About his private life, in the end, Windfuhr says little: "I had an Egyptian wife, she passed away a long time ago and I decided to marry journalism. No children. I love classical music and opera, as well as some music by Umm Kulthoum, Abdel-Halim, Fairuz... My three extracurricular passions: history, geography and music," not to mention the languages of the East. And his political orientation? "I am all for social justice and the freedom of the people," he asserts. "The rest, I feel, is in the end mere detail, irrelevant and unimportant."

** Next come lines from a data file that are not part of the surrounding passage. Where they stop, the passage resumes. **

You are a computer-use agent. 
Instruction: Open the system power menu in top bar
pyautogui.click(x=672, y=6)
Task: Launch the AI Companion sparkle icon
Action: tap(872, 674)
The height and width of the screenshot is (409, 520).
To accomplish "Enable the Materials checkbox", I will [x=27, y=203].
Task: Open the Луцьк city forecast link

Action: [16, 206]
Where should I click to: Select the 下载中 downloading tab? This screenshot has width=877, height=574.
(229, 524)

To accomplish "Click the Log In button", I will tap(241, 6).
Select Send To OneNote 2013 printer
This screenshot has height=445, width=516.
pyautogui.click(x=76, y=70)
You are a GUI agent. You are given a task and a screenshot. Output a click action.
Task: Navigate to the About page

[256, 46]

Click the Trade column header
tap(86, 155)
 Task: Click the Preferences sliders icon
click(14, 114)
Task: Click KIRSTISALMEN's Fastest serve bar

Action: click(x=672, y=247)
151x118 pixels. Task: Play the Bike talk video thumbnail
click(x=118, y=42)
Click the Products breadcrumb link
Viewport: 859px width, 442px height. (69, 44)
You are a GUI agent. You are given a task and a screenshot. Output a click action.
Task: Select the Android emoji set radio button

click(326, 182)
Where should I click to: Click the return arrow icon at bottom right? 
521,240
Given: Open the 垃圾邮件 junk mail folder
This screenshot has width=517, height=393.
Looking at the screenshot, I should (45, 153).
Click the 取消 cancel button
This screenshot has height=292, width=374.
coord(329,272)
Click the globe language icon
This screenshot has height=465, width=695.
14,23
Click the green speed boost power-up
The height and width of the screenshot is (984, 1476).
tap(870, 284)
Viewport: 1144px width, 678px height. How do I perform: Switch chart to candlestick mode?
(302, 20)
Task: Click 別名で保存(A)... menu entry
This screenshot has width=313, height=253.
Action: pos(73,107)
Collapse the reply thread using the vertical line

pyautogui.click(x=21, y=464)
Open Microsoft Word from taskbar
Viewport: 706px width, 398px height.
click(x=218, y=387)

In 1997, Windfuhr recounts on a lighter note, he founded the Association of the Friends of the Egyptian and Arab Railways, thus "realising a childhood dream." Here again, rather than waxing lyrical about actual train journeys, he places this hobby in its wider context: "We work very closely with the German-Arab Chamber of Industry and Commerce, of whose board I have become a member, organising seminars and seeking the support of major German and Arab figures. We call for developing and improving the railway networks of the Arab world. And with the direct endorsement of President Mubarak, following the Luxor massacres, we set off the first 'peace train' on previously abandoned tracks from Safaga to the eastern mountains. This is a luxury train designed for tourists who, in the course of their journey, have the opportunity to explore Ancient Egyptian monuments throughout the area. Every year a 'peace train' sets out from Safaga; and this is our contribution to the struggle against terror and the challenge of presenting the world with an appropriate image of this country, displaying its treasures." This country? His country, as Windfuhr consistently implies. And as he bids us his warm farewells, seeing us out all the way to the lift, smiling and saying Ahlan the while, it is hard not to agree.